Excerpt -
- - -

I’ve been running all of my websites using CloudFlare since this last Thanksgiving weekend. I pointed all of my name-servers for my primary domains like apievangelist.com and kinlane.com to CloudFlare, and I use them manage my DNS, and other related operations of my primary websites.
I’m intrigued by the reporting at the DNS level provided by CloudFlare, compared to the reporting at the page level provided by Google Analytics. I’ve had Google Analytics installed on all of my websites since I first launched, and use it to establish the estimates for the daily and monthly visitors to my websites—beyond that I really don’t care much about these analytics.
Regardless I think it is interesting to look at CloudFlare numbers for the last 30 days:
- Regular Traffic: 112,241
- Crawlers/Bots: 55,540
- Threats: 1,697
- Unique Visitors: 34,501
- Page Views: 169,478
Then look at the Google Analytics number for the last 30 days:
- Sessions: 22,569
- Users: 17,880
- Page Views: 38,949
Ultimately you can only compare the CloudFlare unique visitors, and Google Analytics users—these are the only two numbers that are comparable in my opinion. I don’t think CloudFlare removes crawlers/bots from page views, something Google does by default I’m assuming—rendering page views as a very different beast for each service.
I take away two things from this. 1) How meaningless data points are, unless you believe in them. 2) How data points can differ from provider to provider, and at different levels of your architecture. If you ask me what my page views are for API Evangelist, what do I say? You didn’t ask me whether it was my CloudFlare or my Google Analytics page views!
When I think about the millions of hours spent in Google Analytics dashboards across numerous industries, and the companies I’ve seen spending millions in Adwords for their advertising, all based upon numbers derived from this constructed reality, that we’ve collectively bought into—I am blown away.

- - -

Supplied data -
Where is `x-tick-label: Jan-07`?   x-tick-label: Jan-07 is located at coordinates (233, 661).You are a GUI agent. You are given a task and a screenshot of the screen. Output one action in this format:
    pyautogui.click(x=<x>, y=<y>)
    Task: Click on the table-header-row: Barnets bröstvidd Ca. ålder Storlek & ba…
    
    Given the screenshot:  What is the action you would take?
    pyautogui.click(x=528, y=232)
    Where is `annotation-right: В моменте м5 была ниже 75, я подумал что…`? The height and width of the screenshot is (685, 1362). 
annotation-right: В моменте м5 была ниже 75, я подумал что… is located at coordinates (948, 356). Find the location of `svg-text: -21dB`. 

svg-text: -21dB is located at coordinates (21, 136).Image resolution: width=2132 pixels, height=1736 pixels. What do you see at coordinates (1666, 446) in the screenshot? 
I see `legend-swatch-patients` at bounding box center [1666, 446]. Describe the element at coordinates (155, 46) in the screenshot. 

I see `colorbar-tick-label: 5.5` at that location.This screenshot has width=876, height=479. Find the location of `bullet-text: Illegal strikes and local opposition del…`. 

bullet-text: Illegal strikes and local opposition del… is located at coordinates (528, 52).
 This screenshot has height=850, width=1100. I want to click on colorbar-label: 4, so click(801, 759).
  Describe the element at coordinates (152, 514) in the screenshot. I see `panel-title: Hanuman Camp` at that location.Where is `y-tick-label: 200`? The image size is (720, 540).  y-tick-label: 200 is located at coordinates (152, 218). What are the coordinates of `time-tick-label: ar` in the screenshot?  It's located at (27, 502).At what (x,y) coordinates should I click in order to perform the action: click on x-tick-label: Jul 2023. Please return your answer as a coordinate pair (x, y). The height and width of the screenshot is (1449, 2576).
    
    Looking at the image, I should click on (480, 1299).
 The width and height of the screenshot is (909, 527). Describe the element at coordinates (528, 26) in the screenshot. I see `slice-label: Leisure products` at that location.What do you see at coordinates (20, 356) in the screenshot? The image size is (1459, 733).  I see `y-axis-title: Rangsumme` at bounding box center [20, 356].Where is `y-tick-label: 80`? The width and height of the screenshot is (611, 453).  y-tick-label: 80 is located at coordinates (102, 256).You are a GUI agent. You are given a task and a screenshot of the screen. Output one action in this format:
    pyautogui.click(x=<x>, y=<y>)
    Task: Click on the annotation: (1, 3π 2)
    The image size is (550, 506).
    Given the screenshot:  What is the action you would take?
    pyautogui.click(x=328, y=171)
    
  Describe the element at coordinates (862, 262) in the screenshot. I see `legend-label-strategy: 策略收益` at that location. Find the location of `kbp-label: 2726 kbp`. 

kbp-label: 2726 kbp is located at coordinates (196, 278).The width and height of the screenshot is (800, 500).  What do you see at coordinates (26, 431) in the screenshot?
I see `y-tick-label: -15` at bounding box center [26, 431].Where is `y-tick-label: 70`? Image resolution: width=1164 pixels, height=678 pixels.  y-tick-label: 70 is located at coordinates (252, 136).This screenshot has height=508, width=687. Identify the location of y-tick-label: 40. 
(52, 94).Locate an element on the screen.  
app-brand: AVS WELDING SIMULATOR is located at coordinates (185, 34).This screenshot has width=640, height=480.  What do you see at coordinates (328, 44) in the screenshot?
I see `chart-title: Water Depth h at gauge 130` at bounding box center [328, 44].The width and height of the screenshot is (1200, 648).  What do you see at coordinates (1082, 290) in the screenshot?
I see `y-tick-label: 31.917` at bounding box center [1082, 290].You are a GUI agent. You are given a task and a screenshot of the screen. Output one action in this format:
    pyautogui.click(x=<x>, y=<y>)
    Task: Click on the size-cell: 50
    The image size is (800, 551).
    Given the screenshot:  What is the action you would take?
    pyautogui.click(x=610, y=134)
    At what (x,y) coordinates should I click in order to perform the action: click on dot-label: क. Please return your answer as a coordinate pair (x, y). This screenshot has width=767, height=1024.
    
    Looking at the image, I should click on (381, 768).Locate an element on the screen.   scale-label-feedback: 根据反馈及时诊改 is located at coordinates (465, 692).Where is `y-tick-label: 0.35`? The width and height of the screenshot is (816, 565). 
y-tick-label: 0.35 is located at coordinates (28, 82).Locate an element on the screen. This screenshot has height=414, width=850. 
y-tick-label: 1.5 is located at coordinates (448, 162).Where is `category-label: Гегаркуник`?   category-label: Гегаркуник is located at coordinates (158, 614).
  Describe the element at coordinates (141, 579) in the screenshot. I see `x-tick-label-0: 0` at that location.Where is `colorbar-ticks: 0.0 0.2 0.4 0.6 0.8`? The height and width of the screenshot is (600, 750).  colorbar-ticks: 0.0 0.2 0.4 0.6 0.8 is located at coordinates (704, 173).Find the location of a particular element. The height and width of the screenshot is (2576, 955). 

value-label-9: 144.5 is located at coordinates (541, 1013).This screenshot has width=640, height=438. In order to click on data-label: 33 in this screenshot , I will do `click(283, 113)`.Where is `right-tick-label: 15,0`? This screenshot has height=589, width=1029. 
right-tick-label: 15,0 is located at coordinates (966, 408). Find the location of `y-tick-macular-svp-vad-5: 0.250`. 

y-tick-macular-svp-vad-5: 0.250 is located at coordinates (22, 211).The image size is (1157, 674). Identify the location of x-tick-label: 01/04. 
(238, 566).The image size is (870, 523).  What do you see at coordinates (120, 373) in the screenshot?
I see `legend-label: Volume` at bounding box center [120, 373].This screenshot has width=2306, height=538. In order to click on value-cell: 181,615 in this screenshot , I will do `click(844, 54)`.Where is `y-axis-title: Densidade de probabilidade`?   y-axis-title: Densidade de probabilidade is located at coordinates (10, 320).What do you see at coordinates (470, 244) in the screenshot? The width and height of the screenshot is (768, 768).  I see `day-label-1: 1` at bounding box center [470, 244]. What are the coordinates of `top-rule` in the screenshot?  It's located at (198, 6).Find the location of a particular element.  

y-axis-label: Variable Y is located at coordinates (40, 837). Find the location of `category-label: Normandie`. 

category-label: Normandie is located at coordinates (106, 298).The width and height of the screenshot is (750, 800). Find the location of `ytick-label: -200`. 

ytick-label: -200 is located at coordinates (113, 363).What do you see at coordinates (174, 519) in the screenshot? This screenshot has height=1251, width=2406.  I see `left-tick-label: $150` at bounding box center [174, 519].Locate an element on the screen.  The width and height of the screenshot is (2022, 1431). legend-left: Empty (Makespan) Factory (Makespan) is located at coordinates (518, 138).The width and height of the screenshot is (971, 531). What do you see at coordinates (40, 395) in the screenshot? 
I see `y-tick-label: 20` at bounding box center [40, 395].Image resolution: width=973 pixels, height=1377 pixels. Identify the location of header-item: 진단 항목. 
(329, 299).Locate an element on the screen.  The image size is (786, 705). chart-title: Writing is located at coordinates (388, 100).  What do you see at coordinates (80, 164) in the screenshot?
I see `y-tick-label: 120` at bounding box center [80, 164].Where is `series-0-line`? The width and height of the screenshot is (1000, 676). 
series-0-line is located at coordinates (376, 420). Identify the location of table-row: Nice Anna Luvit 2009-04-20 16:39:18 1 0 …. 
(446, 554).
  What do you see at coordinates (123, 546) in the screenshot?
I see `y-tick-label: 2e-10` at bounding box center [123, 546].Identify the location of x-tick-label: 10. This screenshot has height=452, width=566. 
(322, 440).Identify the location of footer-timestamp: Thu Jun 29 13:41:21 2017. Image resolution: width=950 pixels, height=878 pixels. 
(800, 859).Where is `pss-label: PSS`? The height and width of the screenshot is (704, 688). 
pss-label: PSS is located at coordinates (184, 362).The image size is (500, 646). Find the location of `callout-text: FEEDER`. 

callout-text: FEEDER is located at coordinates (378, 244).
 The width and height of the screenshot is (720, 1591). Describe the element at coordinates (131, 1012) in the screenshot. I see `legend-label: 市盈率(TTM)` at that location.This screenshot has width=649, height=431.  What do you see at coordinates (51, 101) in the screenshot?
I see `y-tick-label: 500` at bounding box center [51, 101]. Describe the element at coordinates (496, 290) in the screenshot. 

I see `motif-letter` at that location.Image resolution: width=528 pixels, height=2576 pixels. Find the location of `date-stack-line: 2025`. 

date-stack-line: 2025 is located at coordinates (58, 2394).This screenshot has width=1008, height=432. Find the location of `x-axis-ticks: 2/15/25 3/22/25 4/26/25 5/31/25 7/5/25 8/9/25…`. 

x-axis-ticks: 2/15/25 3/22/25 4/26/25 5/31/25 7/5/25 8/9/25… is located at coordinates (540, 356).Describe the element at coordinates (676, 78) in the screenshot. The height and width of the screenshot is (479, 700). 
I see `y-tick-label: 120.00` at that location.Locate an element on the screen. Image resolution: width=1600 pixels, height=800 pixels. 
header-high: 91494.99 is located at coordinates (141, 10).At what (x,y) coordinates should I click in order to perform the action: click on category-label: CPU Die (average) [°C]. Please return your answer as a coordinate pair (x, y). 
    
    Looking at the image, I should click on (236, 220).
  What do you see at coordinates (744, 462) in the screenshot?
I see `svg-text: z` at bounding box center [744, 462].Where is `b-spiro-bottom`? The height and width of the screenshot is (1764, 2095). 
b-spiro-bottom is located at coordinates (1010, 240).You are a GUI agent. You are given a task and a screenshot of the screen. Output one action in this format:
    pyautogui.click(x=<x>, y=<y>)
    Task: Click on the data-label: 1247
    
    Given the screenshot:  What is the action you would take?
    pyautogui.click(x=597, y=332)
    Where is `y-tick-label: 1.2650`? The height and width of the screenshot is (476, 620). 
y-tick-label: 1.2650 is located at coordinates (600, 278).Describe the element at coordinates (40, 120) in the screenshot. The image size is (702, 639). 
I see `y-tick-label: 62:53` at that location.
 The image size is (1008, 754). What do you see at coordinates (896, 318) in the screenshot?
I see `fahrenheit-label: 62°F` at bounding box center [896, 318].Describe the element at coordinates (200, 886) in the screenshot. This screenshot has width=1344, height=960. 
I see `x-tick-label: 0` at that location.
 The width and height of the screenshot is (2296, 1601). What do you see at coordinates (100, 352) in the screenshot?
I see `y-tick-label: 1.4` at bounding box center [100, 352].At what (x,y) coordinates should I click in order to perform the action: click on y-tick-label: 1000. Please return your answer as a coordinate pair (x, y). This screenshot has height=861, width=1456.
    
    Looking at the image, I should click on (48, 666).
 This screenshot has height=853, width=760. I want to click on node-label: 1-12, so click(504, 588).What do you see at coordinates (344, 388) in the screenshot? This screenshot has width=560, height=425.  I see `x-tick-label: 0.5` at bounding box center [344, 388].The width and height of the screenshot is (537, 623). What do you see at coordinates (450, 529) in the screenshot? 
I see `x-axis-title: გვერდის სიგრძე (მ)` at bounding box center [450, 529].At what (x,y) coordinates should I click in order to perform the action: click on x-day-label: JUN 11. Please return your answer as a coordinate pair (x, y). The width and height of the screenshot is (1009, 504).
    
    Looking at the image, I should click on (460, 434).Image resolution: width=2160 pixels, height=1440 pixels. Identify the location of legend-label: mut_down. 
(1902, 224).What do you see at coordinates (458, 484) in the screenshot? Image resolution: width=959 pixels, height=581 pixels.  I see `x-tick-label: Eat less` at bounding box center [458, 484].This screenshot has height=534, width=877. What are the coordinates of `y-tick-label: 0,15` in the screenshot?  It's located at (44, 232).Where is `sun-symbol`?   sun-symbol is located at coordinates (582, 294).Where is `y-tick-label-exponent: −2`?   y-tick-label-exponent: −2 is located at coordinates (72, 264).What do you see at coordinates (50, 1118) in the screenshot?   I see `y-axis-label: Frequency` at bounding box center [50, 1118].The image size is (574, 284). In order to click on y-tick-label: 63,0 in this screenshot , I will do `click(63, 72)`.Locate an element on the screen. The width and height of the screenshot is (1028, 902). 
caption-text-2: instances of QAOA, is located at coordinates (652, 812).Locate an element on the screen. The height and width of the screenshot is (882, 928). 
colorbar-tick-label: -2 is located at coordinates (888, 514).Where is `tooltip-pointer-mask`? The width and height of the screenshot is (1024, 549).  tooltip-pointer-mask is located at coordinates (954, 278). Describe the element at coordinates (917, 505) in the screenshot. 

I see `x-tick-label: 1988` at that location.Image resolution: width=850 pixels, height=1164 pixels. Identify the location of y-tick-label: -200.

- - -

In the post about website traffic numbers, how many unique visitors did CloudFlare report for the last 30 days? Please draw only on the post about website traffic numbers, not on the listing.

Answer space - 34,501